Each line from the one that includes "Given: Click the Pop Chart Lab logo" to the last line of the data below should be set down exactly; no other lines are wanted.

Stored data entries
BEGIN
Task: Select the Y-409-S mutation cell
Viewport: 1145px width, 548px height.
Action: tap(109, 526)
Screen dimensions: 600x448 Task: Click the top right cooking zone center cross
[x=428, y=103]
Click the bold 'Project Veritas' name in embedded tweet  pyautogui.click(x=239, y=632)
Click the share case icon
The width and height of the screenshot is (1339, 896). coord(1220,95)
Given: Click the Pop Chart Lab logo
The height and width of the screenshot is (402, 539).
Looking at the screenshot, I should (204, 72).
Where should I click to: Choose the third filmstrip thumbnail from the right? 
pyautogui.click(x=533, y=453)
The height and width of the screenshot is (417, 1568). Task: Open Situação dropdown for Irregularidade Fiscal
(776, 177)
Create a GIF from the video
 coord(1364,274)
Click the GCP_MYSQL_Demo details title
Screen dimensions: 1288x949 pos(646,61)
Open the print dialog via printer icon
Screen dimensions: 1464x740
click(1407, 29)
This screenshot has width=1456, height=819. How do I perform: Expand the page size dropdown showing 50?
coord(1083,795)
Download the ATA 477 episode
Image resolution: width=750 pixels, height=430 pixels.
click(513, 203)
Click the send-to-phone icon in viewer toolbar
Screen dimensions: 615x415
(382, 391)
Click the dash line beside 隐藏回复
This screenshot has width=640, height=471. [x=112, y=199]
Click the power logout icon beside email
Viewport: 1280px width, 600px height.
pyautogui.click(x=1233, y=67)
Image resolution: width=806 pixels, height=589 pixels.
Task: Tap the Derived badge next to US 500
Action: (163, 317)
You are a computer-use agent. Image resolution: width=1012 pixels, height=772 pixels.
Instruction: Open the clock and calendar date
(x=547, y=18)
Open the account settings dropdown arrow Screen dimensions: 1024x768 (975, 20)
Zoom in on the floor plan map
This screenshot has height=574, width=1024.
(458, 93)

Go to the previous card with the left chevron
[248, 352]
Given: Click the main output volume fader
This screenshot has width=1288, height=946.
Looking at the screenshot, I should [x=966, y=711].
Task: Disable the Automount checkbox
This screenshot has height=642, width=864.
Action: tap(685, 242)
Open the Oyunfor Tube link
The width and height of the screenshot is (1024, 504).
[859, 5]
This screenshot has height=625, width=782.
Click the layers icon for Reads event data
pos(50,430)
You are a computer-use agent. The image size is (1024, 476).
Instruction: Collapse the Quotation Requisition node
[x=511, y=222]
END
* _Answer to the exercise_:
Given: Click the Pop Chart Lab logo
The height and width of the screenshot is (402, 539).
Looking at the screenshot, I should (204, 72).
Where should I click to: Choose the third filmstrip thumbnail from the right? 
pyautogui.click(x=533, y=453)
The height and width of the screenshot is (417, 1568). Task: Open Situação dropdown for Irregularidade Fiscal
(776, 177)
Create a GIF from the video
 coord(1364,274)
Click the GCP_MYSQL_Demo details title
Screen dimensions: 1288x949 pos(646,61)
Open the print dialog via printer icon
Screen dimensions: 1464x740
click(1407, 29)
This screenshot has width=1456, height=819. How do I perform: Expand the page size dropdown showing 50?
coord(1083,795)
Download the ATA 477 episode
Image resolution: width=750 pixels, height=430 pixels.
click(513, 203)
Click the send-to-phone icon in viewer toolbar
Screen dimensions: 615x415
(382, 391)
Click the dash line beside 隐藏回复
This screenshot has width=640, height=471. [x=112, y=199]
Click the power logout icon beside email
Viewport: 1280px width, 600px height.
pyautogui.click(x=1233, y=67)
Image resolution: width=806 pixels, height=589 pixels.
Task: Tap the Derived badge next to US 500
Action: (163, 317)
You are a computer-use agent. Image resolution: width=1012 pixels, height=772 pixels.
Instruction: Open the clock and calendar date
(x=547, y=18)
Open the account settings dropdown arrow Screen dimensions: 1024x768 (975, 20)
Zoom in on the floor plan map
This screenshot has height=574, width=1024.
(458, 93)

Go to the previous card with the left chevron
[248, 352]
Given: Click the main output volume fader
This screenshot has width=1288, height=946.
Looking at the screenshot, I should [x=966, y=711].
Task: Disable the Automount checkbox
This screenshot has height=642, width=864.
Action: tap(685, 242)
Open the Oyunfor Tube link
The width and height of the screenshot is (1024, 504).
[859, 5]
This screenshot has height=625, width=782.
Click the layers icon for Reads event data
pos(50,430)
You are a computer-use agent. The image size is (1024, 476).
Instruction: Collapse the Quotation Requisition node
[x=511, y=222]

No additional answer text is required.